I have little space to debunk these wild claims in this review. This has been done by the rich historiography on the political history of the 1930s in Spain that Martín Asensio dismisses as a product of leftist political correctness or, as Stanley Payne says in the preface, of outright ‘censorship [sic]’. Elorza and Bizcarrondo's work, based on a more honest reading of similar sources, refuted this neo-Francoist line of argument 30 years ago. In this review, I will concentrate on the flawed methodology that sustains the book's claims. Before I do this, however, I will point out that there is a detail that demolishes Martín Asensio's edifice: the entire course of events after July 1936 (which he seldom mentions). If communism, not fascism, was the main ‘subversive’ danger that beset Spanish democracy, how to explain the powerful fascist coup of July 1936 that launched civil war and produced four decades of dictatorship? If communists were intent on revolution, why did they stand on the right wing of the anti-fascist spectrum during the favourable revolutionary conditions created by the war, defending republican legality and private property, and repressing social revolution in May 1937? If they were on the verge of controlling the army by 1936, why did the Republic end in March 1939 with an anti-communist coup within its own ranks?

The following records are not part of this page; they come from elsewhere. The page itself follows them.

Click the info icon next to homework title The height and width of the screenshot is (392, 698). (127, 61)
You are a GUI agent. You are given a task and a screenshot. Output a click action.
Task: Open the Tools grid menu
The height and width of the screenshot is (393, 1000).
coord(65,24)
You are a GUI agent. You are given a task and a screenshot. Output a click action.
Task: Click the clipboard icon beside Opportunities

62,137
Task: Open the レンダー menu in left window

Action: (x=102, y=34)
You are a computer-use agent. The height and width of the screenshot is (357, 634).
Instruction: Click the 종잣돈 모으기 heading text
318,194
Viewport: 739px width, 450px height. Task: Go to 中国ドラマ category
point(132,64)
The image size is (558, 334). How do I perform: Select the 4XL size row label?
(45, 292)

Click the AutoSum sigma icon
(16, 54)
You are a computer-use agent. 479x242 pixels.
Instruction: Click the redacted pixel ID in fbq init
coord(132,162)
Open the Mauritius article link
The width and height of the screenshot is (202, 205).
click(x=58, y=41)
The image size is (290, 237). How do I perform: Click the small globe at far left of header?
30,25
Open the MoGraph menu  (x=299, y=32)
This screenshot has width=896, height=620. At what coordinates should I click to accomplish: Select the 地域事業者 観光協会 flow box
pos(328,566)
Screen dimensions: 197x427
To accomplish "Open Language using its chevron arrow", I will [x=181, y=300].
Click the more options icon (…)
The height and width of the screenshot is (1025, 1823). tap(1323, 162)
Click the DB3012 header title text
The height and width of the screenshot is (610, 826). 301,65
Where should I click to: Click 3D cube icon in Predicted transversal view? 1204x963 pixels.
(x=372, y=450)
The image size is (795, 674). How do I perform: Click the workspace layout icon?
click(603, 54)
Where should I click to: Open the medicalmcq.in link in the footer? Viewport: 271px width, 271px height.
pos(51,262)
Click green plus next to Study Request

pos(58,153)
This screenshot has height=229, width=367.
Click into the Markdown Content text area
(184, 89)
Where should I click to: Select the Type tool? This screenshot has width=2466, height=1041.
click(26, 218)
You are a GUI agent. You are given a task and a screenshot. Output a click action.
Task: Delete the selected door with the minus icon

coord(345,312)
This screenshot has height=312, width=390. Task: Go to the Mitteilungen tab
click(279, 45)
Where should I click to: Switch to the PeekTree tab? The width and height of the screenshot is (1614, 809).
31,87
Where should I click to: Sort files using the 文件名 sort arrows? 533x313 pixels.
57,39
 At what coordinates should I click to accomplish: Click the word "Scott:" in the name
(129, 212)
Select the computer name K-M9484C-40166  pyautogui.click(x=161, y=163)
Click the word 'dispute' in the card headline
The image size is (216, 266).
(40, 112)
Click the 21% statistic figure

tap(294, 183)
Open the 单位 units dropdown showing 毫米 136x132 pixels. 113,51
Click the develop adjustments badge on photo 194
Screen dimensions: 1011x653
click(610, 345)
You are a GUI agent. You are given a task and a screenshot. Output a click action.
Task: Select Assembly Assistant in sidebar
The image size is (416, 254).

The author claims empirical rigour, but his use of sources shows a classic ‘tunnel vision’. He relies almost exclusively on digitalized Comintern documents, which exaggerate communist success, particularly when cadres reported to Moscow. In the chapter on the Barcelona Olympiad, for instance, he uncritically reproduces their bombast without sufficient cross-reference. Marx already cautioned that parties should be judged by what they do, not by what they say about themselves. Yet Martín Asensio takes communist self-reporting at face value. Though he says he uses press sources, references are scant and cherry-picked. For example, his sweeping claim that fascism was not a danger in 1934 rests on decontextualized remarks from Araquistain and Marcelino Domingo, ignoring the European context of spreading right-wing dictatorships (and the rich historiography on Spanish fascism).
On this shaky base he builds his fundamental claim: that the Popular Front strategy launched at the 1935 Comintern congress, which promoted broad democratic alliances, was merely camouflage for unchanged revolutionary aims. He ‘shows’ this in a short section (21–4), where he cites a September 1936 report by Victorio Codovilla about deepening the democratic revolution of April 1931, seemingly unaware of what this means. Events during the Civil War confirmed the ‘honesty’ of Popular Front moderation, as communists curbed radicalism to defend legality and attract Western allies. Stalin's policies were certainly cynical, but his overriding priority was not world revolution (turned into an abstract end goal), but Soviet security, which required alliances and combinations with capitalist neighbours. This transformed communist parties into levers of Soviet foreign policy, pushing them to the right.
The PCE continued to use radical rhetoric in 1935–36, as it was locked in competition with revolutionary socialists, dissident communists and anarchists in a turbulent social context (something Bizcarrondo and Elorza explained). But Martín Asensio ignores this turbulent social context. He describes instead an almost idyllic democratic Spain, supposedly wrecked by Muscovite agents. In reality, Spain was immersed in crisis and polarization, like much of Europe. By discarding this context, Martín Asensio adopts a conspiratorial view of communists as demiurges of rebellion, echoing ancien régime visions of revolution as the brainchild of foreign agents. The effect is to excuse, or justify, Franco's counterrevolution.